■ What the task asks: In the records below, pick out all lines containing the word "Domain".

══ Information shown

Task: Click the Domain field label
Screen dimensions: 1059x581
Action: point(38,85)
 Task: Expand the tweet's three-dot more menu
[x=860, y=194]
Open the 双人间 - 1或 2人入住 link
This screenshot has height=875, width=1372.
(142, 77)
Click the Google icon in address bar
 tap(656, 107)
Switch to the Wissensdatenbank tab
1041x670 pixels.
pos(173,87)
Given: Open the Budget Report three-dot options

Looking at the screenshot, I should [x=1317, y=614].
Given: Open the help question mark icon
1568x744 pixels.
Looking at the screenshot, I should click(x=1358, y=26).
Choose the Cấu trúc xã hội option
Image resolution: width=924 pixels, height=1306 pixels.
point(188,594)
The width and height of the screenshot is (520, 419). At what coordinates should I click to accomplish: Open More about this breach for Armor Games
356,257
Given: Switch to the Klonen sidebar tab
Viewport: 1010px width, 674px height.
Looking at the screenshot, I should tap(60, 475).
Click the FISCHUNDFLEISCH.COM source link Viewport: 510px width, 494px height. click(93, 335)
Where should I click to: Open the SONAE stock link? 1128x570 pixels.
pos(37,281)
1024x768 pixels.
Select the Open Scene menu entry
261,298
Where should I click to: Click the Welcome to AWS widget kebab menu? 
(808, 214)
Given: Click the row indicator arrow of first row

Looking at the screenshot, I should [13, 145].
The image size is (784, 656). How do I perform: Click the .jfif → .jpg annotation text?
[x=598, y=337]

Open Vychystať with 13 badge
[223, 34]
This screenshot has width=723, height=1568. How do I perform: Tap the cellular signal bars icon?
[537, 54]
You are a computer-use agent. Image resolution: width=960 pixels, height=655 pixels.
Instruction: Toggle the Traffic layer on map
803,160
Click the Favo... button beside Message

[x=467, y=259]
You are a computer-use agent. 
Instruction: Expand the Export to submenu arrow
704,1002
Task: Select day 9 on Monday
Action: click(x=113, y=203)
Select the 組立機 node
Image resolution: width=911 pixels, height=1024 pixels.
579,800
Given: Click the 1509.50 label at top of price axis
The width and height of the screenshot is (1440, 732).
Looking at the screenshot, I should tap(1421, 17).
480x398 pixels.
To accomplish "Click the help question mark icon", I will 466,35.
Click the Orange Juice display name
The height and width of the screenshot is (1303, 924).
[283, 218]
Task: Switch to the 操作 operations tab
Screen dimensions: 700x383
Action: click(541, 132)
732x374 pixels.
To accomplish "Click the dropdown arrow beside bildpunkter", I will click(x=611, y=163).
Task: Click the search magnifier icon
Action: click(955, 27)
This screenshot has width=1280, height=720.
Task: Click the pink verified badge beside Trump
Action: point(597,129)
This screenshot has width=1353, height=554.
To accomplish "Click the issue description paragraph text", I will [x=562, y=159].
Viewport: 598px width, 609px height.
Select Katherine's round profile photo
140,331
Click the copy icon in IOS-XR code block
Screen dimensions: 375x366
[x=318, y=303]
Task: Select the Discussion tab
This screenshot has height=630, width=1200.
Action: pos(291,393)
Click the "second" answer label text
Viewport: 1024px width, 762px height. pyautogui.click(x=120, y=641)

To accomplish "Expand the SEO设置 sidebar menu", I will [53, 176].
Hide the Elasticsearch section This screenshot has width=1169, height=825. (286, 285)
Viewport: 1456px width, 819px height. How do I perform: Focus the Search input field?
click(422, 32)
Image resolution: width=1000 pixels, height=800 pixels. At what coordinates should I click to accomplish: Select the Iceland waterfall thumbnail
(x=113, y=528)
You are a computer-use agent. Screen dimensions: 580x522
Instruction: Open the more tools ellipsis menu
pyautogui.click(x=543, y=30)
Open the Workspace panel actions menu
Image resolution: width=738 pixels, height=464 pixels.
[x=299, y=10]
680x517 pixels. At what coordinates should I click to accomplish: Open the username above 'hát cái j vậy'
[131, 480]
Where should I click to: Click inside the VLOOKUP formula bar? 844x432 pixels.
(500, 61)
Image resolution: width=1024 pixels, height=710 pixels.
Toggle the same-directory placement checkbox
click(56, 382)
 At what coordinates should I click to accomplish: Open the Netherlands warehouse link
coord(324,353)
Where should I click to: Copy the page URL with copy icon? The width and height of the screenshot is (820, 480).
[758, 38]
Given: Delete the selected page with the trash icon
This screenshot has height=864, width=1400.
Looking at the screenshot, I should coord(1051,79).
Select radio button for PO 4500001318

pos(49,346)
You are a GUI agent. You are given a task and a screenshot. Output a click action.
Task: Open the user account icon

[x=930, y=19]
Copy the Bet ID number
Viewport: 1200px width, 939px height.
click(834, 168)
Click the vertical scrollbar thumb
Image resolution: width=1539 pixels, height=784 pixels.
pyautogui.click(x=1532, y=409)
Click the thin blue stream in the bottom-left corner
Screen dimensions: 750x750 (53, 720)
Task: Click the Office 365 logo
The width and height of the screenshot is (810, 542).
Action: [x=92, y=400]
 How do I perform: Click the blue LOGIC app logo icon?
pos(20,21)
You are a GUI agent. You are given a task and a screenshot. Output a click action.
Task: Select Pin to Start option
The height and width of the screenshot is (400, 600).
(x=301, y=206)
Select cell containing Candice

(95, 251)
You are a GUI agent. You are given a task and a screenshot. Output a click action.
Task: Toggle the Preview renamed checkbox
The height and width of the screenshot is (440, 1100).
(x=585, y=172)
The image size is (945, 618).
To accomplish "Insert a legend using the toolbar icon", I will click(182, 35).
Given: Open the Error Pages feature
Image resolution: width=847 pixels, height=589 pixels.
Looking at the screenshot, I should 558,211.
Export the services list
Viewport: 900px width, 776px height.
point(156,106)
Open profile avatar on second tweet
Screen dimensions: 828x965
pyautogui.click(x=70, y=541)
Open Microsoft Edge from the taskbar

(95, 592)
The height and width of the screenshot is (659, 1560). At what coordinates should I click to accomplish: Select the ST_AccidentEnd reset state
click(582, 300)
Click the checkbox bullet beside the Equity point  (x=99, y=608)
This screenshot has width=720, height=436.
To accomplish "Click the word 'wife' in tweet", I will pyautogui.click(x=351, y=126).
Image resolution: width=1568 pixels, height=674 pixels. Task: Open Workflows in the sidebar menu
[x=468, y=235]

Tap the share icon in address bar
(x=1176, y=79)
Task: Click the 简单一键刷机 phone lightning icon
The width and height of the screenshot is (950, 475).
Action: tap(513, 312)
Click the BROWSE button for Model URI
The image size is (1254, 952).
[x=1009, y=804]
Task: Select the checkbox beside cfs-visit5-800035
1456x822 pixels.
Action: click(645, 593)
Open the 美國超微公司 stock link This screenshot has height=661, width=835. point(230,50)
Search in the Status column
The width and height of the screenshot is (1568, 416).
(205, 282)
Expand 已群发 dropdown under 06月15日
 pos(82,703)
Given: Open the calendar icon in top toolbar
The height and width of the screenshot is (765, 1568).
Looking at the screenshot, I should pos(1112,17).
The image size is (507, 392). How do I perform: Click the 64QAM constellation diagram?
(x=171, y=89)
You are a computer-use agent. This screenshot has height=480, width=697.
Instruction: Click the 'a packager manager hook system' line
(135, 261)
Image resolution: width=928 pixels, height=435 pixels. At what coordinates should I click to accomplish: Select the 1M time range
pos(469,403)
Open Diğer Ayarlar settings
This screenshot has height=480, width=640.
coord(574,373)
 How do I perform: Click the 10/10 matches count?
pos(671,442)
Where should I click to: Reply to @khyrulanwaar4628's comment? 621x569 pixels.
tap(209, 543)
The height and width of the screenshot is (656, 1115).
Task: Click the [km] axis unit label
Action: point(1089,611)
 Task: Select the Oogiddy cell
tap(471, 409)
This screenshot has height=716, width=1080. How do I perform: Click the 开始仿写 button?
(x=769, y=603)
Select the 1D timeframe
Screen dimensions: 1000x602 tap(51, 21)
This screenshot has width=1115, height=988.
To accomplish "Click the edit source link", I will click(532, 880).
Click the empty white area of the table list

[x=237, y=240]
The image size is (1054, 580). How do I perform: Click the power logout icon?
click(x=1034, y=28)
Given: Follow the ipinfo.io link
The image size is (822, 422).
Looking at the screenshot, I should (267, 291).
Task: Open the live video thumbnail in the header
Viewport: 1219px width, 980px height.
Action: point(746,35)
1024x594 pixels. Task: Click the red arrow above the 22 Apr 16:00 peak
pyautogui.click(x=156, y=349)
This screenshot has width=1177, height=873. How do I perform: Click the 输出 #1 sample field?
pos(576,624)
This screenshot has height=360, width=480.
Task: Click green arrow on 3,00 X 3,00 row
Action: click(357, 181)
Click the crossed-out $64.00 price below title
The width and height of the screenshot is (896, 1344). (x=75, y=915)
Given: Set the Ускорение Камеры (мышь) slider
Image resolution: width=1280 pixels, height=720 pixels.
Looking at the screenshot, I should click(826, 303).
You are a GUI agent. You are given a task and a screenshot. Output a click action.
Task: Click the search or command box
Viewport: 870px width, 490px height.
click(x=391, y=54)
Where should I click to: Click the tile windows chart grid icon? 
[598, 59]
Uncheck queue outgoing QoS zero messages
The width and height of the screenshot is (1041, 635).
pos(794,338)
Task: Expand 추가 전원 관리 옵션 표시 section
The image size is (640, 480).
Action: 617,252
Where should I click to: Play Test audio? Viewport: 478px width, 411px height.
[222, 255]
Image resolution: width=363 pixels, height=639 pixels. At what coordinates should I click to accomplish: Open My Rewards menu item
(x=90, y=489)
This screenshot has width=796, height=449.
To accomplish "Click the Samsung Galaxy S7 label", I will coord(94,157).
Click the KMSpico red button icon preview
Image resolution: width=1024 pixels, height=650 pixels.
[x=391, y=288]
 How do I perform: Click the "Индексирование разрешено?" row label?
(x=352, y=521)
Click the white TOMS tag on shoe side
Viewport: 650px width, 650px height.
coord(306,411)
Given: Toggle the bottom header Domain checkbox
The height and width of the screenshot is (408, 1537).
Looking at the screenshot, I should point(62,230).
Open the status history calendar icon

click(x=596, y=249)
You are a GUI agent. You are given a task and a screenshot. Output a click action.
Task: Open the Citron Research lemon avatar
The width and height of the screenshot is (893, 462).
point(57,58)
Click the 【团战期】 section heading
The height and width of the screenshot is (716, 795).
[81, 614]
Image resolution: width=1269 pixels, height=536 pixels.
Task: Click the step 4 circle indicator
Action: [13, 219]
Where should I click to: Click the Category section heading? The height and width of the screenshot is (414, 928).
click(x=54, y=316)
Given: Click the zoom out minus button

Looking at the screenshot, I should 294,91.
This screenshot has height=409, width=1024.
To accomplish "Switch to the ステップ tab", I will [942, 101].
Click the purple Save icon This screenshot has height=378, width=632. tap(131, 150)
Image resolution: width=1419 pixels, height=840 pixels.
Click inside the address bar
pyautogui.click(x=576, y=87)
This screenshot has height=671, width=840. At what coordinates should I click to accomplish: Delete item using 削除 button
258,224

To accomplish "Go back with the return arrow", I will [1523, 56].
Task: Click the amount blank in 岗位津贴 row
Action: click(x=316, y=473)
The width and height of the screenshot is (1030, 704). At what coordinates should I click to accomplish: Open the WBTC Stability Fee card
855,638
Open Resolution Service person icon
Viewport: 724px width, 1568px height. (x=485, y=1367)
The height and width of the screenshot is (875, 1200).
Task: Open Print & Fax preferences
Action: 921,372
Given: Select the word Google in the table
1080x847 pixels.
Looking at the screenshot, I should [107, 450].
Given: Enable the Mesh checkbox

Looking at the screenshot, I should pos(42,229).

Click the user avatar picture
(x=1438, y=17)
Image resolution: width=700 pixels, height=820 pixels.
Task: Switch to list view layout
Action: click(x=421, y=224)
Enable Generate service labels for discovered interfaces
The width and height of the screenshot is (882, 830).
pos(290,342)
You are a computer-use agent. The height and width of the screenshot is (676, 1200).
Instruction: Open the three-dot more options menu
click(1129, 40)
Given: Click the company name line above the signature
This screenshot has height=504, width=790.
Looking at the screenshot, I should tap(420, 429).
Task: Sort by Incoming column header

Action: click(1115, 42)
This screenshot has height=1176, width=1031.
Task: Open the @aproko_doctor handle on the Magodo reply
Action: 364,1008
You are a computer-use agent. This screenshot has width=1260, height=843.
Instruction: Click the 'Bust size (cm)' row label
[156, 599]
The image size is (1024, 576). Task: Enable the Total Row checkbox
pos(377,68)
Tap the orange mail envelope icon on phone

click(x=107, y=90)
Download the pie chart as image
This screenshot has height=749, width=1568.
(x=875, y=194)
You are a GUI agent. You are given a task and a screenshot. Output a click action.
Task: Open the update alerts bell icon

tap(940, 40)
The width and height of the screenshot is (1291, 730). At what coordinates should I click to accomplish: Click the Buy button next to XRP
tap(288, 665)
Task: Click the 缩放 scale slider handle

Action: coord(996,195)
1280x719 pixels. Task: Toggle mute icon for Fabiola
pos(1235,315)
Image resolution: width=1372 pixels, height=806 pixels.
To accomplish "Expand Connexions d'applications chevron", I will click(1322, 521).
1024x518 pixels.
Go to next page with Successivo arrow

════

■ Final answer:
Task: Click the Domain field label
Given: Toggle the bottom header Domain checkbox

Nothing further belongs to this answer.